▸ **WORK INSTRUCTION**
Beginning with the first entry, set down each one exactly as shown.

----

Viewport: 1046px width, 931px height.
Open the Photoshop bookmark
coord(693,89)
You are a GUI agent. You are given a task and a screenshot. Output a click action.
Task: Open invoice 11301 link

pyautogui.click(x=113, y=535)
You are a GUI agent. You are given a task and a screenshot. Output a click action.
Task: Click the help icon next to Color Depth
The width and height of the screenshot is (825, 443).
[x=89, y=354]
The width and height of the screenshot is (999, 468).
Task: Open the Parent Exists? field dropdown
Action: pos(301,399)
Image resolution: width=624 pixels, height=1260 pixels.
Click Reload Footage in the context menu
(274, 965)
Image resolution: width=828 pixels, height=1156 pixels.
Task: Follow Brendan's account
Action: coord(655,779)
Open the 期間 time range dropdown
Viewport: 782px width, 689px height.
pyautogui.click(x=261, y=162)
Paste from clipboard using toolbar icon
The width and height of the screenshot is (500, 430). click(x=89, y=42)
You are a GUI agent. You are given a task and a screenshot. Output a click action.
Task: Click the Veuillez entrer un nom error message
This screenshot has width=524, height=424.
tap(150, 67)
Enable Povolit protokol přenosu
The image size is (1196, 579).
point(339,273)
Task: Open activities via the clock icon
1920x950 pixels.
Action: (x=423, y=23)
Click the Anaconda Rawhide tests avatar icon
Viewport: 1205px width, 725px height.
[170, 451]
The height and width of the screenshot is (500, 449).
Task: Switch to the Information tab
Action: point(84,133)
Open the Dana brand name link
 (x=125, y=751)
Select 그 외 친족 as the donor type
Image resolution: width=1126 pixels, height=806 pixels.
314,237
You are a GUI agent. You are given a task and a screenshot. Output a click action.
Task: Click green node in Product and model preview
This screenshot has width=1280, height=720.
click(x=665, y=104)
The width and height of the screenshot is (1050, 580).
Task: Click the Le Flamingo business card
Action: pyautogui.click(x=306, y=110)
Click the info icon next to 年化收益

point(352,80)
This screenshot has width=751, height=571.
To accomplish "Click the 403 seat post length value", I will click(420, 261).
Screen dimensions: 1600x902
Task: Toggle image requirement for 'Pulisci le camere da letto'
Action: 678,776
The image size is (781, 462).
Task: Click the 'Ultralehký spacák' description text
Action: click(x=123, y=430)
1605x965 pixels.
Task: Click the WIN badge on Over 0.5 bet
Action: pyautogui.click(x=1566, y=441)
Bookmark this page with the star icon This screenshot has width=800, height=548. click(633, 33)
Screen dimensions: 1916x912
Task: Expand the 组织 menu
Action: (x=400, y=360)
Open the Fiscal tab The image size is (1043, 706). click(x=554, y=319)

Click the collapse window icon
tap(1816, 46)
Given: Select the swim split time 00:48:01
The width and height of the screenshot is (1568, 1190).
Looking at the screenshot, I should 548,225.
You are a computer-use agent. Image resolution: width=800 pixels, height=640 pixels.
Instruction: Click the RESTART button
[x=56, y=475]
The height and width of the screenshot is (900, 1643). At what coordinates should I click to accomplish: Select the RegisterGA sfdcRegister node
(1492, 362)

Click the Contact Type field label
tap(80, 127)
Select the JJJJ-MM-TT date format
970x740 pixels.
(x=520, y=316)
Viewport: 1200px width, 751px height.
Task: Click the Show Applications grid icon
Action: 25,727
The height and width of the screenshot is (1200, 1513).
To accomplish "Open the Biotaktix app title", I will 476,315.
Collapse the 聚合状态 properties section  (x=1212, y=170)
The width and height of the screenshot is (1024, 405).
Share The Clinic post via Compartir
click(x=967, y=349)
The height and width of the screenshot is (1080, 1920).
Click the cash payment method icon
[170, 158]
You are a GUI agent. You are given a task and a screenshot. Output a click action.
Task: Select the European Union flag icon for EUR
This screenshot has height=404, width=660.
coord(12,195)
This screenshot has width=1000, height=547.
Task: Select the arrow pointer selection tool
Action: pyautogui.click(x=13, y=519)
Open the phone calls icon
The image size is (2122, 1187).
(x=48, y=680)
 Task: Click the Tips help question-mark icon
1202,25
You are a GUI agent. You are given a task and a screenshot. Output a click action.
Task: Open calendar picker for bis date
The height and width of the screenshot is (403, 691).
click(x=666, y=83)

----

▸ **RESPONSE BOX**
Viewport: 1046px width, 931px height.
Open the Photoshop bookmark
coord(693,89)
You are a GUI agent. You are given a task and a screenshot. Output a click action.
Task: Open invoice 11301 link

pyautogui.click(x=113, y=535)
You are a GUI agent. You are given a task and a screenshot. Output a click action.
Task: Click the help icon next to Color Depth
The width and height of the screenshot is (825, 443).
[x=89, y=354]
The width and height of the screenshot is (999, 468).
Task: Open the Parent Exists? field dropdown
Action: pos(301,399)
Image resolution: width=624 pixels, height=1260 pixels.
Click Reload Footage in the context menu
(274, 965)
Image resolution: width=828 pixels, height=1156 pixels.
Task: Follow Brendan's account
Action: coord(655,779)
Open the 期間 time range dropdown
Viewport: 782px width, 689px height.
pyautogui.click(x=261, y=162)
Paste from clipboard using toolbar icon
The width and height of the screenshot is (500, 430). click(x=89, y=42)
You are a GUI agent. You are given a task and a screenshot. Output a click action.
Task: Click the Veuillez entrer un nom error message
This screenshot has width=524, height=424.
tap(150, 67)
Enable Povolit protokol přenosu
The image size is (1196, 579).
point(339,273)
Task: Open activities via the clock icon
1920x950 pixels.
Action: (x=423, y=23)
Click the Anaconda Rawhide tests avatar icon
Viewport: 1205px width, 725px height.
[170, 451]
The height and width of the screenshot is (500, 449).
Task: Switch to the Information tab
Action: point(84,133)
Open the Dana brand name link
 (x=125, y=751)
Select 그 외 친족 as the donor type
Image resolution: width=1126 pixels, height=806 pixels.
314,237
You are a GUI agent. You are given a task and a screenshot. Output a click action.
Task: Click green node in Product and model preview
This screenshot has width=1280, height=720.
click(x=665, y=104)
The width and height of the screenshot is (1050, 580).
Task: Click the Le Flamingo business card
Action: pyautogui.click(x=306, y=110)
Click the info icon next to 年化收益

point(352,80)
This screenshot has width=751, height=571.
To accomplish "Click the 403 seat post length value", I will click(420, 261).
Screen dimensions: 1600x902
Task: Toggle image requirement for 'Pulisci le camere da letto'
Action: 678,776
The image size is (781, 462).
Task: Click the 'Ultralehký spacák' description text
Action: click(x=123, y=430)
1605x965 pixels.
Task: Click the WIN badge on Over 0.5 bet
Action: pyautogui.click(x=1566, y=441)
Bookmark this page with the star icon This screenshot has width=800, height=548. click(633, 33)
Screen dimensions: 1916x912
Task: Expand the 组织 menu
Action: (x=400, y=360)
Open the Fiscal tab The image size is (1043, 706). click(x=554, y=319)

Click the collapse window icon
tap(1816, 46)
Given: Select the swim split time 00:48:01
The width and height of the screenshot is (1568, 1190).
Looking at the screenshot, I should 548,225.
You are a computer-use agent. Image resolution: width=800 pixels, height=640 pixels.
Instruction: Click the RESTART button
[x=56, y=475]
The height and width of the screenshot is (900, 1643). At what coordinates should I click to accomplish: Select the RegisterGA sfdcRegister node
(1492, 362)

Click the Contact Type field label
tap(80, 127)
Select the JJJJ-MM-TT date format
970x740 pixels.
(x=520, y=316)
Viewport: 1200px width, 751px height.
Task: Click the Show Applications grid icon
Action: 25,727
The height and width of the screenshot is (1200, 1513).
To accomplish "Open the Biotaktix app title", I will 476,315.
Collapse the 聚合状态 properties section  (x=1212, y=170)
The width and height of the screenshot is (1024, 405).
Share The Clinic post via Compartir
click(x=967, y=349)
The height and width of the screenshot is (1080, 1920).
Click the cash payment method icon
[170, 158]
You are a GUI agent. You are given a task and a screenshot. Output a click action.
Task: Select the European Union flag icon for EUR
This screenshot has height=404, width=660.
coord(12,195)
This screenshot has width=1000, height=547.
Task: Select the arrow pointer selection tool
Action: pyautogui.click(x=13, y=519)
Open the phone calls icon
The image size is (2122, 1187).
(x=48, y=680)
 Task: Click the Tips help question-mark icon
1202,25
You are a GUI agent. You are given a task and a screenshot. Output a click action.
Task: Open calendar picker for bis date
The height and width of the screenshot is (403, 691).
click(x=666, y=83)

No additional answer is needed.